* Work instructions *
Return each line of the listing that follows in which the string "Choose" can be found.

################

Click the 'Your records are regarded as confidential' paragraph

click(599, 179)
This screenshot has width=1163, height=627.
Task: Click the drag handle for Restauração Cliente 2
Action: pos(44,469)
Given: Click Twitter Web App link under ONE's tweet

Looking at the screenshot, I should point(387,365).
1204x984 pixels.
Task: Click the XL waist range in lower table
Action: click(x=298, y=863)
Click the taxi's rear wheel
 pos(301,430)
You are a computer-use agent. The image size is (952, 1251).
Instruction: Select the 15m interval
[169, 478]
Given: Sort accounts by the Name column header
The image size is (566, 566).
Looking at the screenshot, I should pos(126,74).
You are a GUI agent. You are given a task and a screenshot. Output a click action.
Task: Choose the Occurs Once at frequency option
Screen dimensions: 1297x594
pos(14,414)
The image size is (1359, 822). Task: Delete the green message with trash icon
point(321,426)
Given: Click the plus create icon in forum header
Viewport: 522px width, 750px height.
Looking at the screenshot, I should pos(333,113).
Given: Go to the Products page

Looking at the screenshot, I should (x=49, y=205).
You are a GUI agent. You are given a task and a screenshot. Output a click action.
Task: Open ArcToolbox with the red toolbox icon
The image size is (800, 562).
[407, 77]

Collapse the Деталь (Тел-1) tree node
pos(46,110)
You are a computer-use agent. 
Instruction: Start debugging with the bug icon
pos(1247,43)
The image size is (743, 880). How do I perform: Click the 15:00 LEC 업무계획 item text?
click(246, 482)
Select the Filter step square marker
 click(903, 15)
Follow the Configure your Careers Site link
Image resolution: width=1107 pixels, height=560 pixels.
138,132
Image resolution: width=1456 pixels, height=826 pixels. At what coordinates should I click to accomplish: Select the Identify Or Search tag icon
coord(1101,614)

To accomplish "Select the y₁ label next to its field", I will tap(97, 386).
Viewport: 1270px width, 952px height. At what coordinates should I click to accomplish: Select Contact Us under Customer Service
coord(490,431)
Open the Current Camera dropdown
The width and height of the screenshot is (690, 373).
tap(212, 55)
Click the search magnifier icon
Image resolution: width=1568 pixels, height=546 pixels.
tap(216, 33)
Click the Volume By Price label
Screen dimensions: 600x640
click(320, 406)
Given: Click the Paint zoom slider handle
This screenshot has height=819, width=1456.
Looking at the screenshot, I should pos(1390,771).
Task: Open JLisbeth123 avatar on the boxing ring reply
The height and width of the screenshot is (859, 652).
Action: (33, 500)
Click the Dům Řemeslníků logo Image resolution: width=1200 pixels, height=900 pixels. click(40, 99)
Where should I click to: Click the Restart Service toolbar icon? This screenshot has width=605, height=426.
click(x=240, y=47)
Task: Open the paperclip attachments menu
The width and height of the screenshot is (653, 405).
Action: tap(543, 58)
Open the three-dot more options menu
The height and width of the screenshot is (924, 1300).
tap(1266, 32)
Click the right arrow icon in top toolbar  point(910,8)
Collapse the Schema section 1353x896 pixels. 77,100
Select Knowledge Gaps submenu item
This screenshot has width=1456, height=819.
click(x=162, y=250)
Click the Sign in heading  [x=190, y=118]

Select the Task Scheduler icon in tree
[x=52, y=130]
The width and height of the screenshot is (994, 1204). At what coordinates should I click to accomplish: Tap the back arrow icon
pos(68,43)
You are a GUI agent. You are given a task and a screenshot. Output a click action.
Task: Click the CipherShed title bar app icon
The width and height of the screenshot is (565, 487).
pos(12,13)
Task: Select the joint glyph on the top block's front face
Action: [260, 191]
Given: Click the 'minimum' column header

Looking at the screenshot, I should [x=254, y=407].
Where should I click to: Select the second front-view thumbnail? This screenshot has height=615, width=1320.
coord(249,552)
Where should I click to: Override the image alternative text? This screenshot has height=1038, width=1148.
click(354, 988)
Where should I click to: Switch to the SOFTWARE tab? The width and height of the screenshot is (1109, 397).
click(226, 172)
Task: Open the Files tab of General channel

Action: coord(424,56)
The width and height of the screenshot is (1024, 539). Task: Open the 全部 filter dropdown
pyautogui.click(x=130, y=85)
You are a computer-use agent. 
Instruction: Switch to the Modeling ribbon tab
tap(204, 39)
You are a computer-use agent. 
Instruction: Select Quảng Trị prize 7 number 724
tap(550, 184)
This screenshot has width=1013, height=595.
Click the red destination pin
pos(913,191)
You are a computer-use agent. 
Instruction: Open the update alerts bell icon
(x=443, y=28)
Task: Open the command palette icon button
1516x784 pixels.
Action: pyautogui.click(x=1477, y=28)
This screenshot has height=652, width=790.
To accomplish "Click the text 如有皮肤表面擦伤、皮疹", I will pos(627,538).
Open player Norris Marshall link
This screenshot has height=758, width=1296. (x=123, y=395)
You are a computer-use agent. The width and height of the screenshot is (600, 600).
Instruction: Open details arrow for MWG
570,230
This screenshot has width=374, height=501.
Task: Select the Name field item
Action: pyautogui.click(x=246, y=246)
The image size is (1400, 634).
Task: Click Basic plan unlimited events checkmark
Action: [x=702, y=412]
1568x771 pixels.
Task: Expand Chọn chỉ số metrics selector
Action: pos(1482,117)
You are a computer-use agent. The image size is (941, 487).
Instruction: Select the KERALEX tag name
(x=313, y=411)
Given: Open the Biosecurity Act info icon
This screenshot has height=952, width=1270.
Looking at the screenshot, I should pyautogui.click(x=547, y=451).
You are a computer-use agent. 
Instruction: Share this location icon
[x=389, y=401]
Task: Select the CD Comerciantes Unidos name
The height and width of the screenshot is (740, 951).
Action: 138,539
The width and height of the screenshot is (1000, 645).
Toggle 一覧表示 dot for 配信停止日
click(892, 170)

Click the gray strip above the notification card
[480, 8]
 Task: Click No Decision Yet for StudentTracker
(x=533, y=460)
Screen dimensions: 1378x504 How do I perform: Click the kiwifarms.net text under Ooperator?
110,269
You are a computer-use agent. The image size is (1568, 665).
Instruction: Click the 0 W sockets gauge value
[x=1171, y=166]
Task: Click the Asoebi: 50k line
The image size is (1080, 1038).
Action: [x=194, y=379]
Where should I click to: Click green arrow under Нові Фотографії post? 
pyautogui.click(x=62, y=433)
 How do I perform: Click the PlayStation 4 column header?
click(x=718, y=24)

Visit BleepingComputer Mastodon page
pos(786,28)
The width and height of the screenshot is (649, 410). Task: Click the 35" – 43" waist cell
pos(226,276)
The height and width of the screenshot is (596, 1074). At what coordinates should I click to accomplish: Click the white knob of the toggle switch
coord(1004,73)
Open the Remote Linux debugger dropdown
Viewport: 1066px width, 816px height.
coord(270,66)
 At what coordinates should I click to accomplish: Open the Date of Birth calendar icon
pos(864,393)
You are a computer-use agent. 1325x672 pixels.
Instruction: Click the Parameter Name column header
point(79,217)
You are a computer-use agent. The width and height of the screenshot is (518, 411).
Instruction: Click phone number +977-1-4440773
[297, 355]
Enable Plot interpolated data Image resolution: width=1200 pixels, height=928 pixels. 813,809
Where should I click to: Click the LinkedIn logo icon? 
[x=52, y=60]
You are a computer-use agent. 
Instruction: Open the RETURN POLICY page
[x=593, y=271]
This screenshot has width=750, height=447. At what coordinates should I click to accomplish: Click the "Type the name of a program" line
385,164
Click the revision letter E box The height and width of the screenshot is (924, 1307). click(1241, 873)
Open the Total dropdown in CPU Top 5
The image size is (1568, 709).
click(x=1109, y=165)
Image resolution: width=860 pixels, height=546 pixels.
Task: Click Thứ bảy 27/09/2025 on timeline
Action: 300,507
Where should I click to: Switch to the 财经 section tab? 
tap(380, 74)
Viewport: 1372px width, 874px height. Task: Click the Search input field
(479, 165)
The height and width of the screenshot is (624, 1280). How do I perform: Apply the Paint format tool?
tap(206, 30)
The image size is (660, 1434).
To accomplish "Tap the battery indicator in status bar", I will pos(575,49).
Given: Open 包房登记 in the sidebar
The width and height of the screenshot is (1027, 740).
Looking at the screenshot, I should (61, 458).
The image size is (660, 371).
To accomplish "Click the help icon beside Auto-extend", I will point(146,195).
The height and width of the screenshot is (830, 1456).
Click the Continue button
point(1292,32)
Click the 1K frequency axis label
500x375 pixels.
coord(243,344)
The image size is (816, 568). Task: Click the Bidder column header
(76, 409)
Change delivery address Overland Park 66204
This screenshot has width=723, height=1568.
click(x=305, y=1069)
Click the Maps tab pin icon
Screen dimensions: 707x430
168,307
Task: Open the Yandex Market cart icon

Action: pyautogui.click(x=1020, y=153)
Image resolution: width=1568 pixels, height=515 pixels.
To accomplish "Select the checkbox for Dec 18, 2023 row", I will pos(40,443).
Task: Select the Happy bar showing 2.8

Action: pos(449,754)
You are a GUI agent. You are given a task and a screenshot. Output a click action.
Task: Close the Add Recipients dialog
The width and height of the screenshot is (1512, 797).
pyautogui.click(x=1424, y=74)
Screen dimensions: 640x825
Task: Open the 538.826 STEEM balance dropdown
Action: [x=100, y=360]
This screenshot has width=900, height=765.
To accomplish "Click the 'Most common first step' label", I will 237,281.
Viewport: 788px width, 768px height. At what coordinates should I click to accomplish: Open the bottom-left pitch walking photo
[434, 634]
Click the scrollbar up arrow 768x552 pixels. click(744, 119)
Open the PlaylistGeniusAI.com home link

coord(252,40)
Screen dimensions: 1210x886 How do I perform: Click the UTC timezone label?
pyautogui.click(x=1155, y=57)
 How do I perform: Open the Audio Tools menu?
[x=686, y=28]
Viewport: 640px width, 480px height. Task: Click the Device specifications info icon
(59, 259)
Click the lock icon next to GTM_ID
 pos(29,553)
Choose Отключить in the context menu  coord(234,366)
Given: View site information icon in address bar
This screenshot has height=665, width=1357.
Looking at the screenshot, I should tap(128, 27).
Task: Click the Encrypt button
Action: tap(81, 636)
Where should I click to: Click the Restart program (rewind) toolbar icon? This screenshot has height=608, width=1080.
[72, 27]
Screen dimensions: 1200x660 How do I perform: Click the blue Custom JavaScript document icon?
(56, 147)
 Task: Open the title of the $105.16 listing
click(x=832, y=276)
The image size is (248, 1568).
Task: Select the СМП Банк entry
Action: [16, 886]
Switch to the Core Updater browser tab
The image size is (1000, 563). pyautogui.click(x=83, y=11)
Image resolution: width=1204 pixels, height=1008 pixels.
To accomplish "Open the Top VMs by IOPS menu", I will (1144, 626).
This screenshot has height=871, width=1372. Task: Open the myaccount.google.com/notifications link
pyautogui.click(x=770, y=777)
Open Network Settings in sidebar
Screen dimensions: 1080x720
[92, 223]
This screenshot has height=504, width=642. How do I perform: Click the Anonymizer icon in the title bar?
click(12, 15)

################

* Answer to the problem *
Task: Choose the Occurs Once at frequency option
Choose Отключить in the context menu  coord(234,366)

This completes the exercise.